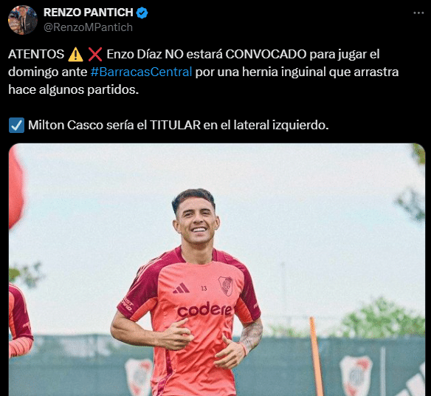Click the yellow warning sign emoji

tap(75, 54)
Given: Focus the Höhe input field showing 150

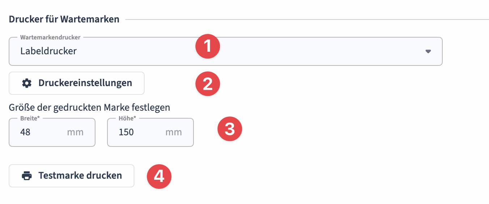Looking at the screenshot, I should [137, 132].
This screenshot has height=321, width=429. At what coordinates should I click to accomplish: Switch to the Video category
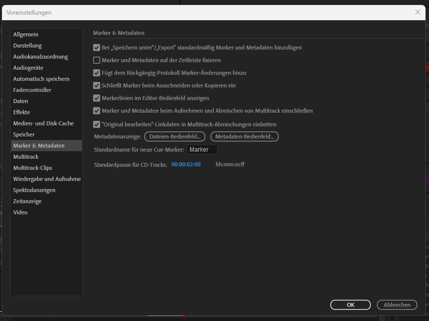pyautogui.click(x=20, y=212)
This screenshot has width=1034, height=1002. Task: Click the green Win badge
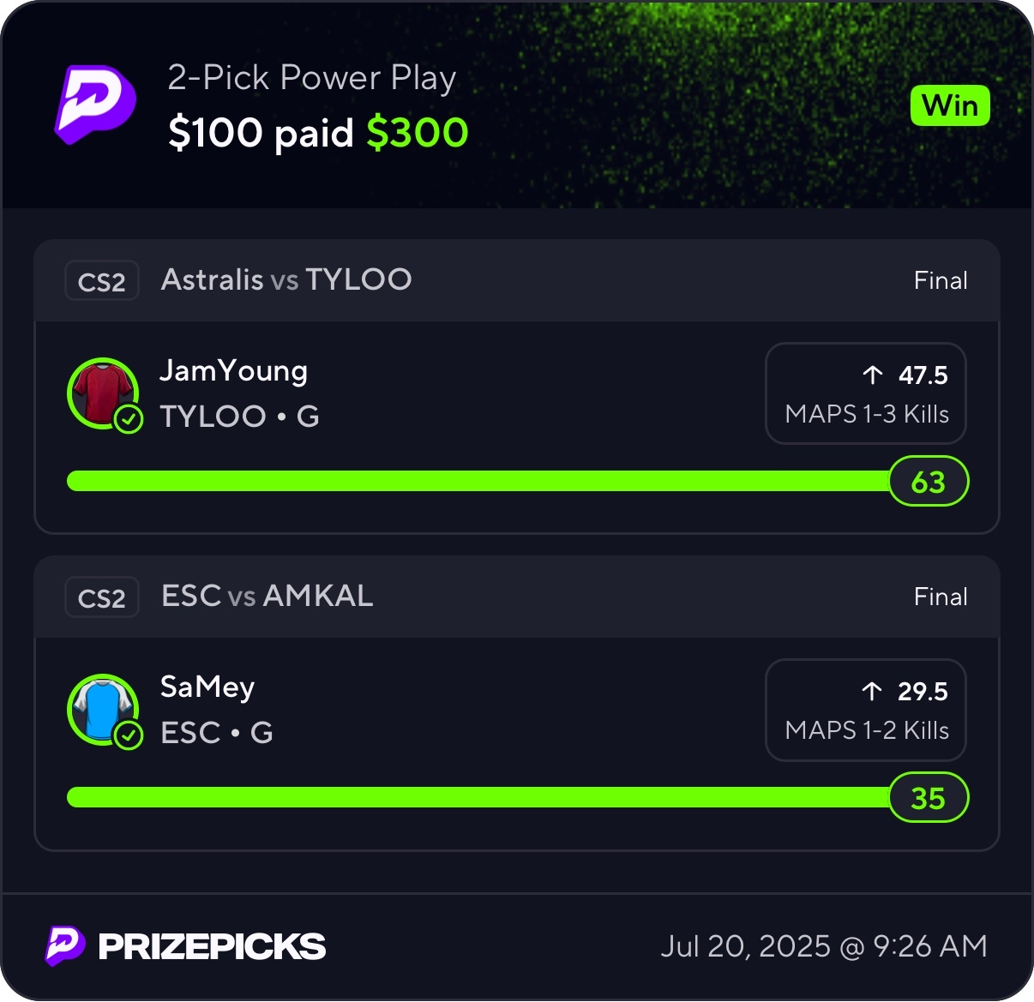pos(950,106)
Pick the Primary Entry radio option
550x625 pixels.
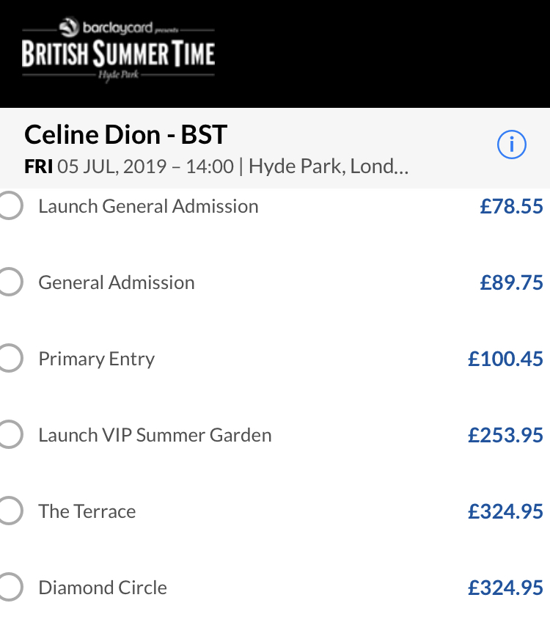9,359
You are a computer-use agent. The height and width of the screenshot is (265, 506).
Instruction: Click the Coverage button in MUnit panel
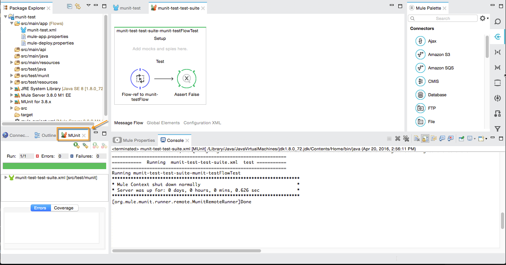click(x=64, y=208)
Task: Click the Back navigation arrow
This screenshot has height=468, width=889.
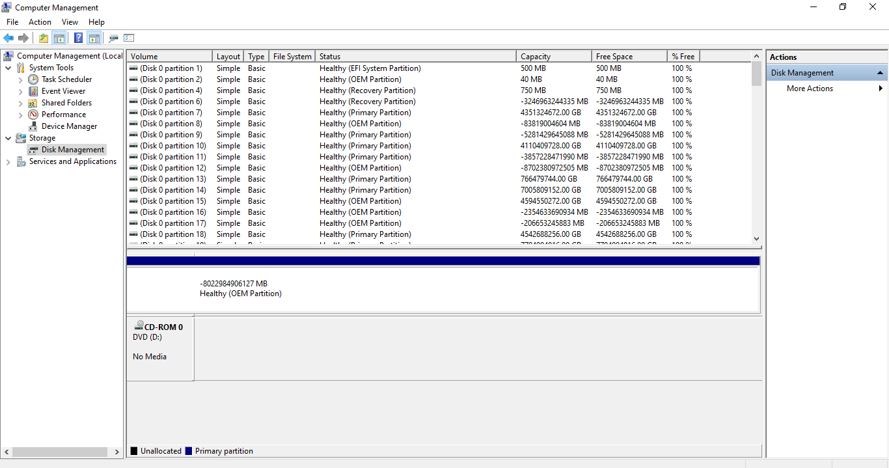Action: pyautogui.click(x=8, y=37)
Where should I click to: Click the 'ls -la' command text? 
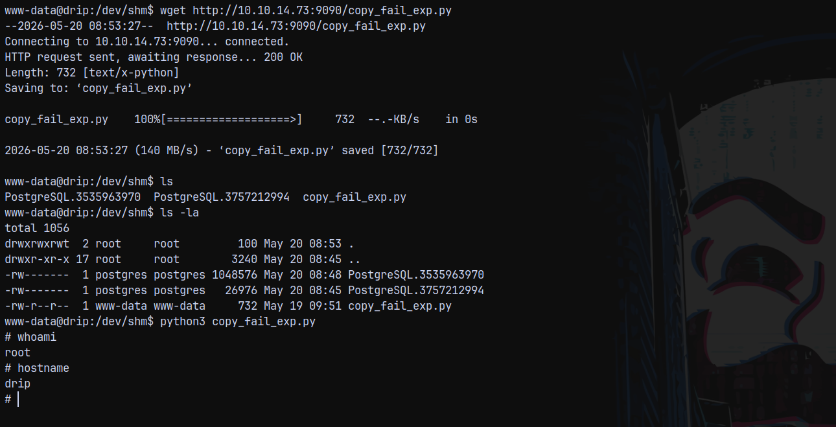pyautogui.click(x=180, y=213)
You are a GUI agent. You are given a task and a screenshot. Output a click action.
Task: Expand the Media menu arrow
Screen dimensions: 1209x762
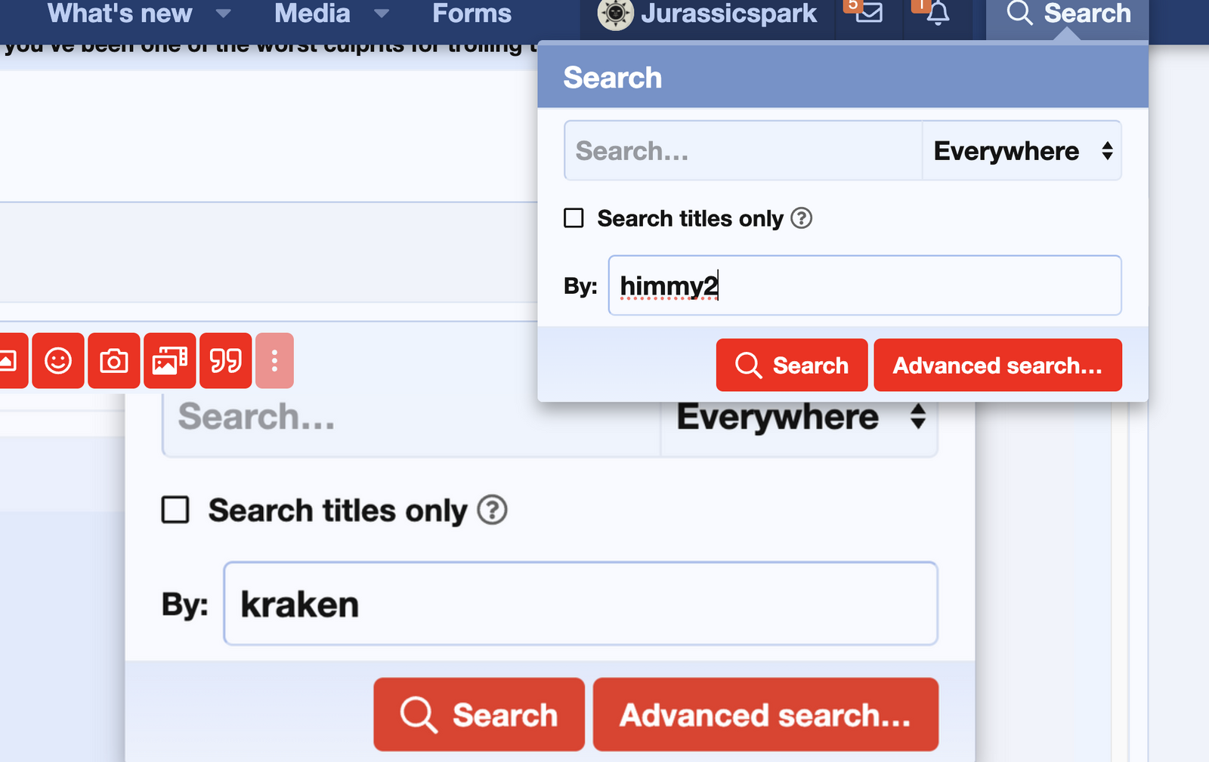click(382, 14)
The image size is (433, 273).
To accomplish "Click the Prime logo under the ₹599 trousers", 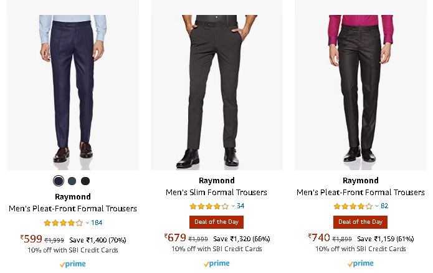I will [73, 264].
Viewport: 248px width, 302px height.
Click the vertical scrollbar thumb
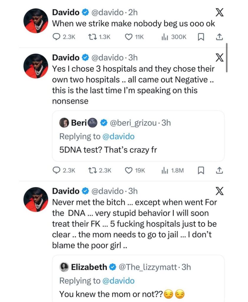tap(227, 58)
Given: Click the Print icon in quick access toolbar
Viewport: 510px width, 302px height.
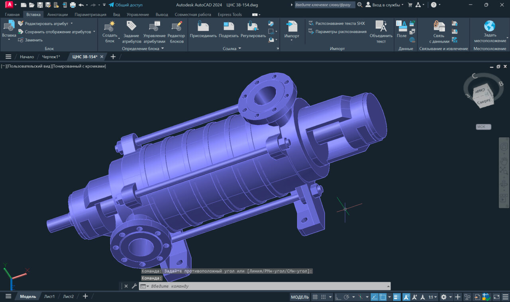Looking at the screenshot, I should 73,5.
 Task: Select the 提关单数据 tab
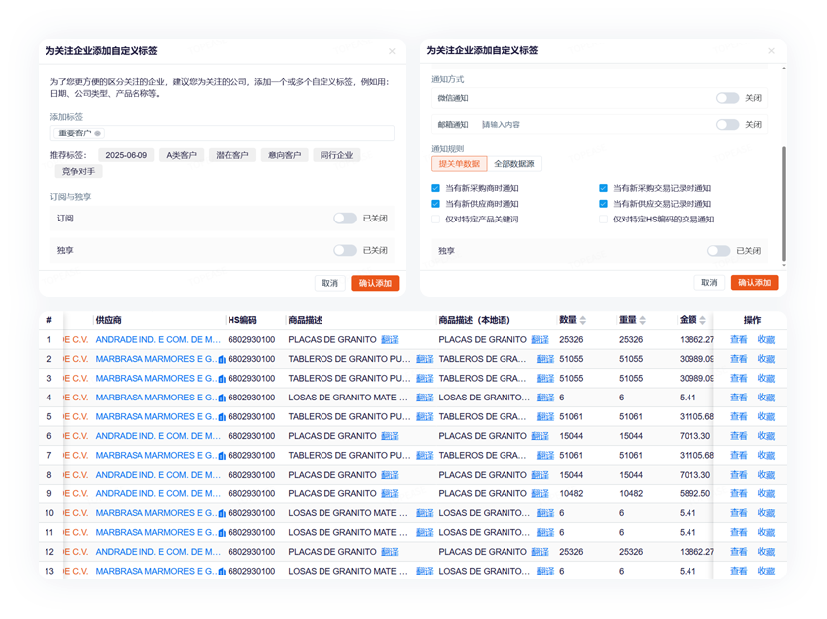point(459,164)
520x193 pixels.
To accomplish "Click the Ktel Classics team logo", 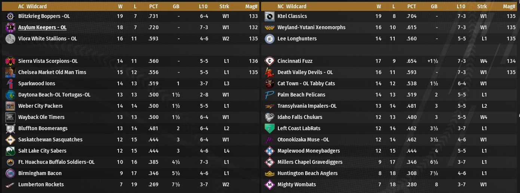I will click(x=269, y=16).
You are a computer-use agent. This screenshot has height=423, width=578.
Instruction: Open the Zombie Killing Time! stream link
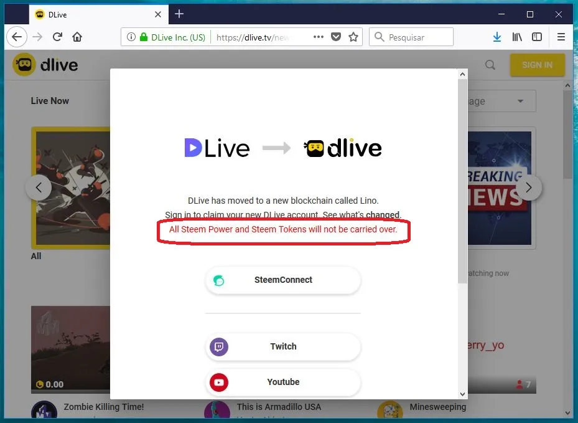tap(103, 407)
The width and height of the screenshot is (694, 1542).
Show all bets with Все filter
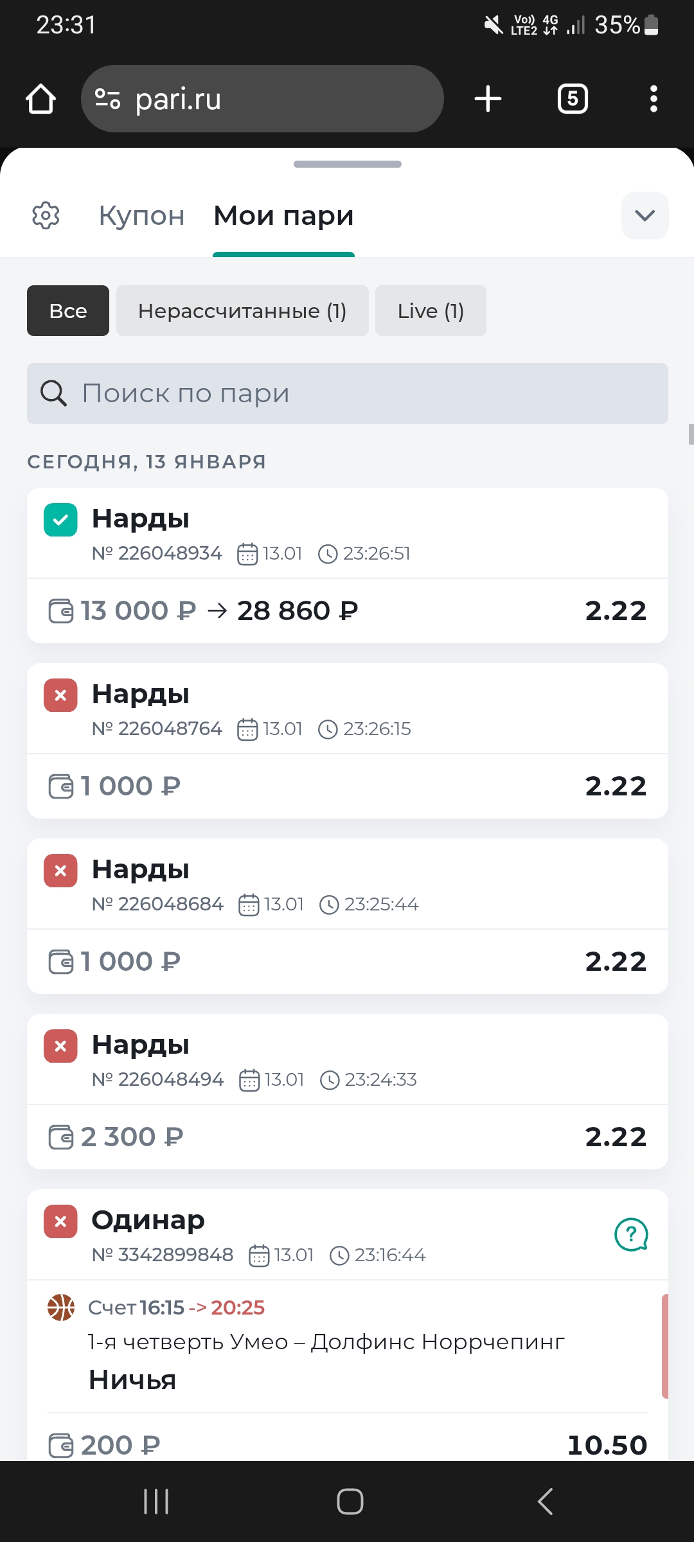coord(68,311)
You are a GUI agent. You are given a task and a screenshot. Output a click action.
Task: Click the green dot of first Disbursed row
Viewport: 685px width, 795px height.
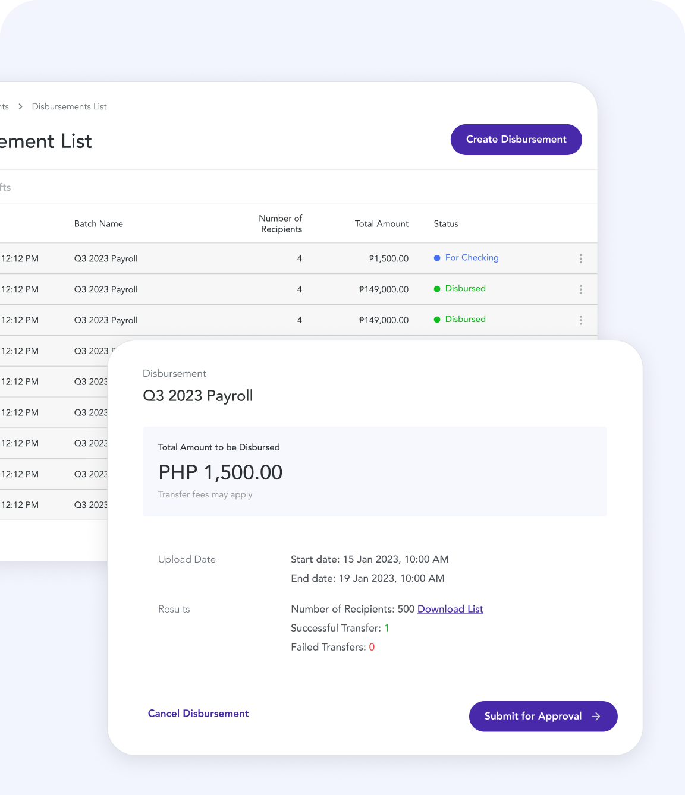coord(437,289)
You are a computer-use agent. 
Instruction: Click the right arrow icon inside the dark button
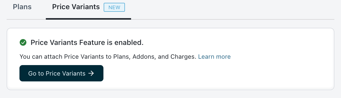pyautogui.click(x=91, y=74)
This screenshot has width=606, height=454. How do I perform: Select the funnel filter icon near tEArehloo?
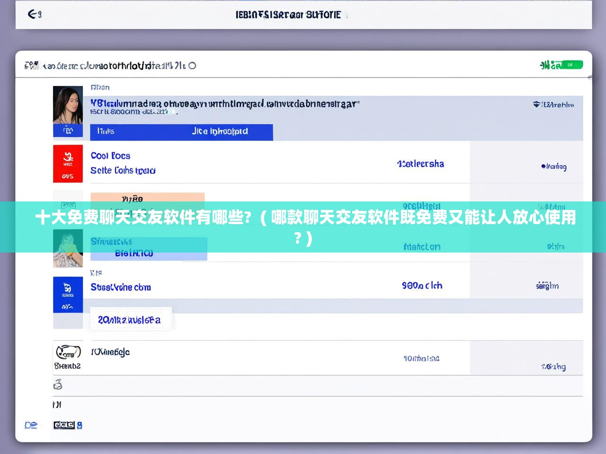point(537,104)
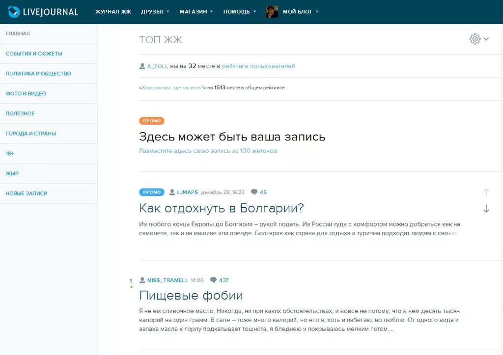Click the up arrow on the promo post

[486, 192]
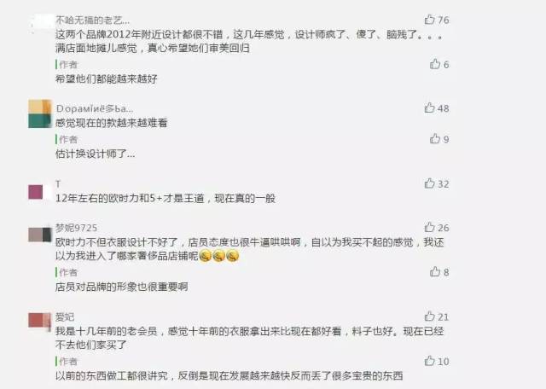546x389 pixels.
Task: View 爱妃's profile picture
Action: (x=40, y=321)
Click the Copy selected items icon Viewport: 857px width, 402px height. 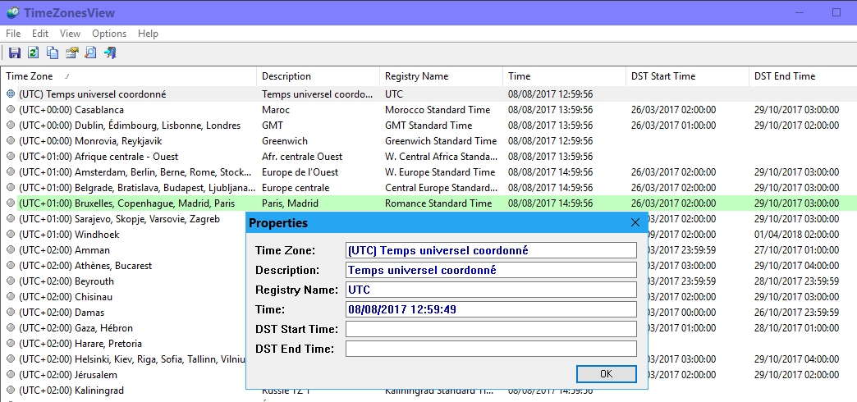coord(53,53)
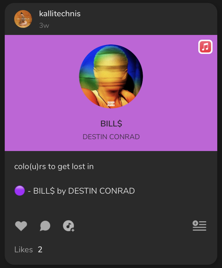This screenshot has height=268, width=222.
Task: Open the DESTIN CONRAD artist name on the card
Action: coord(111,137)
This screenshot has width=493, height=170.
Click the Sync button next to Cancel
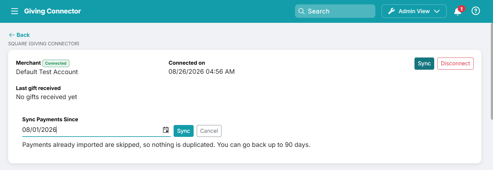pos(184,131)
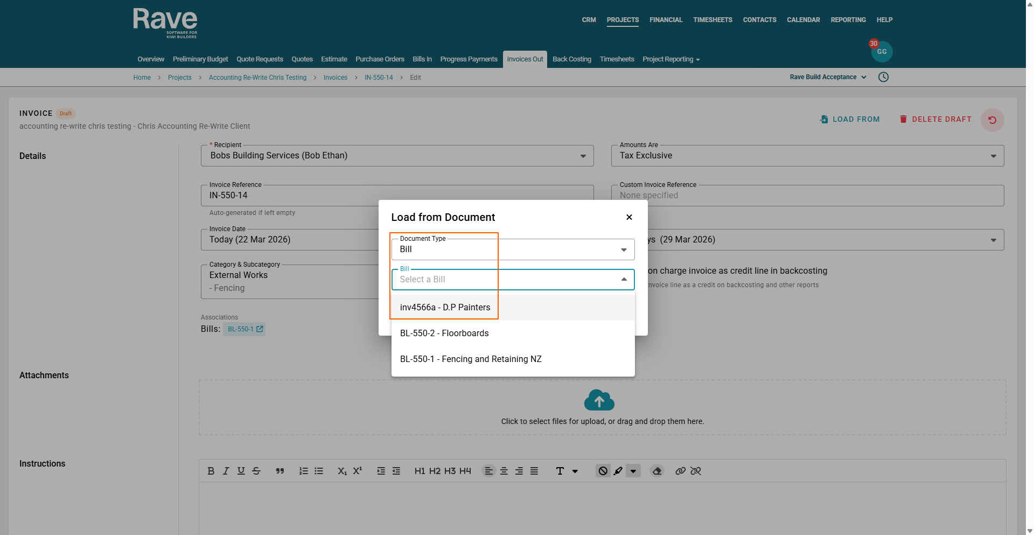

Directions for this task
The copy runs from the line containing "This screenshot has width=493, height=170." through the last line of the material, both ends included. Reproduce those lines exactly and drop the pictures.

Solution for this task
This screenshot has width=493, height=170.
Click the Sync button next to Cancel
pos(184,131)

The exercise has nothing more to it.